Passage to read
------------------------------

Skip to content

Math components

Here, we will briefly introduce each of the math components you will need to build an optimisation problem. A more detailed description of the math YAML syntax is provided on the math syntax page and in the math formulation schema.

Dimensions

Dimensions define the possible index sets over which model components can be defined. When you add custom math, you may need to define new dimensions that are not part of Calliope's built-in dimensions.

dimensions:
  breakpoints:
    description: Breakpoints for piecewise linear constraints
    dtype: string
    ordered: false
    iterator: breakpoint
  1. It needs a unique name (breakpoints in the above example).
  2. Ideally, it has a long-form title and description added. These are not required, but are useful metadata for later reference.
  3. It can specify a dtype (data type) for the dimension items: string, datetime, date, float, or integer (default: string).
  4. It can be marked as ordered: true if the order of dimension items is meaningful (e.g., chronological time). Default is false.
  5. It requires an iterator string that defines the symbol to use in LaTeX math formulation for this dimension (e.g., breakpoint for breakpoints, timestep for timesteps).
  6. It can be deactivated so that it does not appear in the built optimisation problem by setting active: false.

Warning

Dimension defined in math are metadata only. You still need to provide the actual dimension values through your model's data tables or YAML configuration.

Parameters

Parameters are input data that your math formulation will reference. While Calliope has many built-in parameters, you may need to define additional parameters for custom math.

parameters:
  monthly_cost:
    description: Cost per unit capacity to apply per month
    default: 0
    unit: $\frac{\text{cost}}{\text{energy}}$
    resample_method: first
  1. It needs a unique name (monthly_cost in the above example).
  2. Ideally, it has a long-form title, description and a unit added. These are not required, but are useful metadata for later reference. Unit information can be given in LaTeX math format for prettier rendering in the documentation.
  3. It can have a default value (numeric: integer or float) that will be used where the parameter is not defined in the input data. The default is NaN if not specified.
  4. It can specify a resample_method (mean, sum, or first) which determines how to aggregate data if resampling is applied over any of the parameter's dimensions. Default is first.
  5. It can be deactivated so that it does not appear in the built optimisation problem by setting active: false.

Warning

Parameters defined in math are metadata only. You still need to provide the actual parameter values through your model's data tables or YAML configuration.

Lookups

Lookups allow you to create derived arrays, by selecting or transforming existing parameters, and allow you to mask arrays. This is useful when you need to reference data under different index sets or apply complex conditions that have been computed in a preprocessing step.

lookups:
  remote_node:
    description: For each transmission node pair at node A, get corresponding node B
    dtype: string
    default: .nan
    resample_method: first
  outages:
    description: Boolean timeseries where `True` indicates an outage
    dtype: bool
    default: False
    resample_method: first
  1. It needs a unique name (remote_node in the above example).

------------------------------

Record set
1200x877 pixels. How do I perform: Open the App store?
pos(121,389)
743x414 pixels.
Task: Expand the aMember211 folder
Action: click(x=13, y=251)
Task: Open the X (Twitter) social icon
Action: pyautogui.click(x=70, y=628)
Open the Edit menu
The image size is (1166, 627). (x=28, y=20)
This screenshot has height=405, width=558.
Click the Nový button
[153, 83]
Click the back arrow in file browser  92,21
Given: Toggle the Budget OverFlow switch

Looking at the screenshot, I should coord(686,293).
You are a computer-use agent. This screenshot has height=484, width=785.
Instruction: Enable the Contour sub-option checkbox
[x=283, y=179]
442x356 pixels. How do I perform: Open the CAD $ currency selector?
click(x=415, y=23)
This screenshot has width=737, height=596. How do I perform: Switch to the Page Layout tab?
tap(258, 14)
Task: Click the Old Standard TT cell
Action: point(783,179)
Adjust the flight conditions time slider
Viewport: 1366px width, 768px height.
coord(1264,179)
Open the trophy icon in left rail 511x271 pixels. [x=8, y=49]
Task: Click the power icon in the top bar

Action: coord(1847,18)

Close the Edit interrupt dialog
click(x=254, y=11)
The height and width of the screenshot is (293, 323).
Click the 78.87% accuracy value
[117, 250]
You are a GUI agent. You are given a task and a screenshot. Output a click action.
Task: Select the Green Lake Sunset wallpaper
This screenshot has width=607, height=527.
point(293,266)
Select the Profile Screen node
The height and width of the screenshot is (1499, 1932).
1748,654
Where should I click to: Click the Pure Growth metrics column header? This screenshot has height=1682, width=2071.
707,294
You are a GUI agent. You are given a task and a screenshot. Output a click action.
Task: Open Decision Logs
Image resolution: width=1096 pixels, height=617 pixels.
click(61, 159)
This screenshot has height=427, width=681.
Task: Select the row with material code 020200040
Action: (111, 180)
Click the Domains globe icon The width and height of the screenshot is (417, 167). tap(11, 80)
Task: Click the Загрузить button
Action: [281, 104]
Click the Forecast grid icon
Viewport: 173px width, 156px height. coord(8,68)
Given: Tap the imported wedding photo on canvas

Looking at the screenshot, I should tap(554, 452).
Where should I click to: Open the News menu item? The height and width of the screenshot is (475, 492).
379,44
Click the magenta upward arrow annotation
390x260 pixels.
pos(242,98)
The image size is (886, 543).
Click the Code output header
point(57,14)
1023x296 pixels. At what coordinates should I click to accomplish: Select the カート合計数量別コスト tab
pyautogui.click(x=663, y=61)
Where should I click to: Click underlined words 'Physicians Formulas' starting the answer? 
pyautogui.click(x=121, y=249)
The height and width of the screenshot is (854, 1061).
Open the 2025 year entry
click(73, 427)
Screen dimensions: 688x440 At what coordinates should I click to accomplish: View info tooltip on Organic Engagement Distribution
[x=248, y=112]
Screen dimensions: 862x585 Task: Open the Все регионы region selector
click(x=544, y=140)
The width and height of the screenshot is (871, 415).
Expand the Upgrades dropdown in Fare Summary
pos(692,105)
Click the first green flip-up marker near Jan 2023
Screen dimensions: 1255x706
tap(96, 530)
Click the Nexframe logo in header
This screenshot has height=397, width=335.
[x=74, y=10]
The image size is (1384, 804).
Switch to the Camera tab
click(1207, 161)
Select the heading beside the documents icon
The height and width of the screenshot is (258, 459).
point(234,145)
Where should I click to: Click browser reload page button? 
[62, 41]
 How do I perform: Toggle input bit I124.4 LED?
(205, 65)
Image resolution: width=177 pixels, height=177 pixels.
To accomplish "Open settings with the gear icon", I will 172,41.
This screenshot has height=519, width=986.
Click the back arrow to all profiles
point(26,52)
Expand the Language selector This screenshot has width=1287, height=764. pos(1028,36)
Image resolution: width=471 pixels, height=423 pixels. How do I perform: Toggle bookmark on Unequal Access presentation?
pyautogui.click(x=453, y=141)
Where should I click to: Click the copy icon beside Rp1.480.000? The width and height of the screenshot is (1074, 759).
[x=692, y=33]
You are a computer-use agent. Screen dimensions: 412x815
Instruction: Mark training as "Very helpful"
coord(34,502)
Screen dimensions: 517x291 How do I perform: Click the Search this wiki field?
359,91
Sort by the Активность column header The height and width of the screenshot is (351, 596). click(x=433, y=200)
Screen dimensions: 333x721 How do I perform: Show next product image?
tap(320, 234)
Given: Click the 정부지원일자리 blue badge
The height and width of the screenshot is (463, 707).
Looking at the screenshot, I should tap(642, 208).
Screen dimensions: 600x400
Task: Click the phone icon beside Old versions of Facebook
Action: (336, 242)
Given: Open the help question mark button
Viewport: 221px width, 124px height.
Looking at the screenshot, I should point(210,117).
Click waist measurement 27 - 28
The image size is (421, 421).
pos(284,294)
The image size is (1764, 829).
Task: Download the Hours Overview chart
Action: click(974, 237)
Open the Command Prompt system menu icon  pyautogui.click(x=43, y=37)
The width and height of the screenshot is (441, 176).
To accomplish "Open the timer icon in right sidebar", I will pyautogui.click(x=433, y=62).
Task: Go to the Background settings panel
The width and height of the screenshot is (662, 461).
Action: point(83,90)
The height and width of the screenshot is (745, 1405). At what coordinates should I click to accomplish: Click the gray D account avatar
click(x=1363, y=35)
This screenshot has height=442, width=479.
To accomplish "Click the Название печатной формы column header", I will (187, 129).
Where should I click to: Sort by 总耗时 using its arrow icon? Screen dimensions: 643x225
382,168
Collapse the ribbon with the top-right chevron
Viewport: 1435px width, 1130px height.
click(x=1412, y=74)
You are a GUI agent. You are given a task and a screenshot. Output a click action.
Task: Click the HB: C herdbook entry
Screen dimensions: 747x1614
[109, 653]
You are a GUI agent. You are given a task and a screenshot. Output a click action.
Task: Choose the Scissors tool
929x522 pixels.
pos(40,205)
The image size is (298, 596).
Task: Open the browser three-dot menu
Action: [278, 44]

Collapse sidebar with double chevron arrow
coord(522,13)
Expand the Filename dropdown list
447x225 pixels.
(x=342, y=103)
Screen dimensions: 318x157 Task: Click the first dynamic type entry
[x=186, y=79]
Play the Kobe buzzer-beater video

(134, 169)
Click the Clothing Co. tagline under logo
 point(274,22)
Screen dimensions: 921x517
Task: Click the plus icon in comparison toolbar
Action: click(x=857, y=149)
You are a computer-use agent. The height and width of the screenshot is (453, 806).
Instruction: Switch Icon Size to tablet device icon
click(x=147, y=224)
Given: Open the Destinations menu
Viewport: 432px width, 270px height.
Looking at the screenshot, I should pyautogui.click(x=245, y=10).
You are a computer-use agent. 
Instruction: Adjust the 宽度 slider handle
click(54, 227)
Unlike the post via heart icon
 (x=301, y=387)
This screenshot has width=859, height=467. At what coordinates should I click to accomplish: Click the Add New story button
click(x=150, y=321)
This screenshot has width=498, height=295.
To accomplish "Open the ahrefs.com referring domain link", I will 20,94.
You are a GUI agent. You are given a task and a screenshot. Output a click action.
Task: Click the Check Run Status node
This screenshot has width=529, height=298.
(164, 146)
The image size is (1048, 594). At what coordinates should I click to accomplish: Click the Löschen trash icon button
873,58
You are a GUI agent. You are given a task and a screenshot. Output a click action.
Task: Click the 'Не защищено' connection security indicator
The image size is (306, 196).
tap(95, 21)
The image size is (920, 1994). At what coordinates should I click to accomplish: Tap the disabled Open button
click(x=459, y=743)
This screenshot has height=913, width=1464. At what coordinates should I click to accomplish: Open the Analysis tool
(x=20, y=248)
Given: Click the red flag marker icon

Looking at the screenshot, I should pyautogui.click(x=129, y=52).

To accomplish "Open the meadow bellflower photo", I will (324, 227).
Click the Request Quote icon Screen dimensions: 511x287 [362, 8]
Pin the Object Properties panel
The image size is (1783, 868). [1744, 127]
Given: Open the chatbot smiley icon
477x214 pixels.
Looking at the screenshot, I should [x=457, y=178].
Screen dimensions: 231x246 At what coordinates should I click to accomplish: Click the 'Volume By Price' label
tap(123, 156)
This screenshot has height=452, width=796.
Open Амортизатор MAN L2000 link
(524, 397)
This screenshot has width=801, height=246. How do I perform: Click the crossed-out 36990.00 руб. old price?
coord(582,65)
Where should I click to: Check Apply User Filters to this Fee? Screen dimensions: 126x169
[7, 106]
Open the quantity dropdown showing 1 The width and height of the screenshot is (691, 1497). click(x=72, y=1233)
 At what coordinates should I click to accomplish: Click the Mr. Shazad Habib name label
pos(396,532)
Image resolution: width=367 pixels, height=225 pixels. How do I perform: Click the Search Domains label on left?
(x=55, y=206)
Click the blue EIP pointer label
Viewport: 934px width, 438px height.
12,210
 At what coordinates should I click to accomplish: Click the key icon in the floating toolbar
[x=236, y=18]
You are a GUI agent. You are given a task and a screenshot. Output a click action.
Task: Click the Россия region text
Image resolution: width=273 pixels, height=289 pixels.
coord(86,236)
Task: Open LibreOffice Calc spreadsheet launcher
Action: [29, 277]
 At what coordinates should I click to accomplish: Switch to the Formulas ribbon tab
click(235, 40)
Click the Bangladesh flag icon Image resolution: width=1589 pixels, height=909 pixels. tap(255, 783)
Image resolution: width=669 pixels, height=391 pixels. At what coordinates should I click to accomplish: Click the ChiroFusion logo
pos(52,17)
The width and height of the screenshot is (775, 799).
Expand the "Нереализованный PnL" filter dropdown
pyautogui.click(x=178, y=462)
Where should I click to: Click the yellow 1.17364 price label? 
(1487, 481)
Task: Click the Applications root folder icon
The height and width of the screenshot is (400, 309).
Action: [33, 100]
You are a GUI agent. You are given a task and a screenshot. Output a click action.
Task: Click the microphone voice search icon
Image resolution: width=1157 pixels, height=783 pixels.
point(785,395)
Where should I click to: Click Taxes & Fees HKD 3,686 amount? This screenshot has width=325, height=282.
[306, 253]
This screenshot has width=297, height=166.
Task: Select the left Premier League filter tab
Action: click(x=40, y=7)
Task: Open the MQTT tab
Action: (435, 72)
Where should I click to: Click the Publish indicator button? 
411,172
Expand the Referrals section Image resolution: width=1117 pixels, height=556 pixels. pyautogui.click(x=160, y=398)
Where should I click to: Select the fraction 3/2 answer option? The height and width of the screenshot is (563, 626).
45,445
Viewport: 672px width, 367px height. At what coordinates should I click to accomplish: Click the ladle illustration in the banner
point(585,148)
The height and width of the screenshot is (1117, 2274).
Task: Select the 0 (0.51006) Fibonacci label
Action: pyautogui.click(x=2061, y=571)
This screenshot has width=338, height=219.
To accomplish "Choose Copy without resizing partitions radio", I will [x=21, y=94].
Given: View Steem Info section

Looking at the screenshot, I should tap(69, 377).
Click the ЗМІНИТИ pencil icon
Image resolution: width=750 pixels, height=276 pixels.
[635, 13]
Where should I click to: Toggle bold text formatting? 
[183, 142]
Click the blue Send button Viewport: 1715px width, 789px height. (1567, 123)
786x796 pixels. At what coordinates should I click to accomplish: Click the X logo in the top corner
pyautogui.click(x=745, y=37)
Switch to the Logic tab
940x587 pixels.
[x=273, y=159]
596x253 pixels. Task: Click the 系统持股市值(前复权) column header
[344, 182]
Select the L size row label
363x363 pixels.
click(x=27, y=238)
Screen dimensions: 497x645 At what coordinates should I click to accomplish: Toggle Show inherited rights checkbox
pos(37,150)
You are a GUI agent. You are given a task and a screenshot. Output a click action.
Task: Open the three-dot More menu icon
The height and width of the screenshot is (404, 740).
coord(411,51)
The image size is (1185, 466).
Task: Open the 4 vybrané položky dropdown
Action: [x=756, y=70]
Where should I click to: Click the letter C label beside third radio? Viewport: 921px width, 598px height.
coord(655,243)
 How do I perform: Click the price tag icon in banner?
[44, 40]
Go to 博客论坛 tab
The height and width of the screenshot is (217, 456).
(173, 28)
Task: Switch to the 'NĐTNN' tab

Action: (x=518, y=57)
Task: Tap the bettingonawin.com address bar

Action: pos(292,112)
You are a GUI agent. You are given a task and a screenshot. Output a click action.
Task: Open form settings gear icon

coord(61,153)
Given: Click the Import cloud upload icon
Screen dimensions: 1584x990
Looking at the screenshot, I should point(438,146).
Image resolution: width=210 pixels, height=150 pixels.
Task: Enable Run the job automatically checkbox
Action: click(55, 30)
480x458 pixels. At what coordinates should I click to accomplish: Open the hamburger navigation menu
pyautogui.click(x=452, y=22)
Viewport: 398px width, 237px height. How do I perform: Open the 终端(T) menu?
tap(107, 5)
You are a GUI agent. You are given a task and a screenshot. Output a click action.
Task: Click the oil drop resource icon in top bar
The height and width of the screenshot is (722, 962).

------------------------------

Reproduce word for word the part of the math components page that begins at the words "5. It can be" and stops after "a preprocessing step.". The items have no connection to the math components page.

5. It can be deactivated so that it does not appear in the built optimisation problem by setting active: false.

Warning

Parameters defined in math are metadata only. You still need to provide the actual parameter values through your model's data tables or YAML configuration.

Lookups

Lookups allow you to create derived arrays, by selecting or transforming existing parameters, and allow you to mask arrays. This is useful when you need to reference data under different index sets or apply complex conditions that have been computed in a preprocessing step.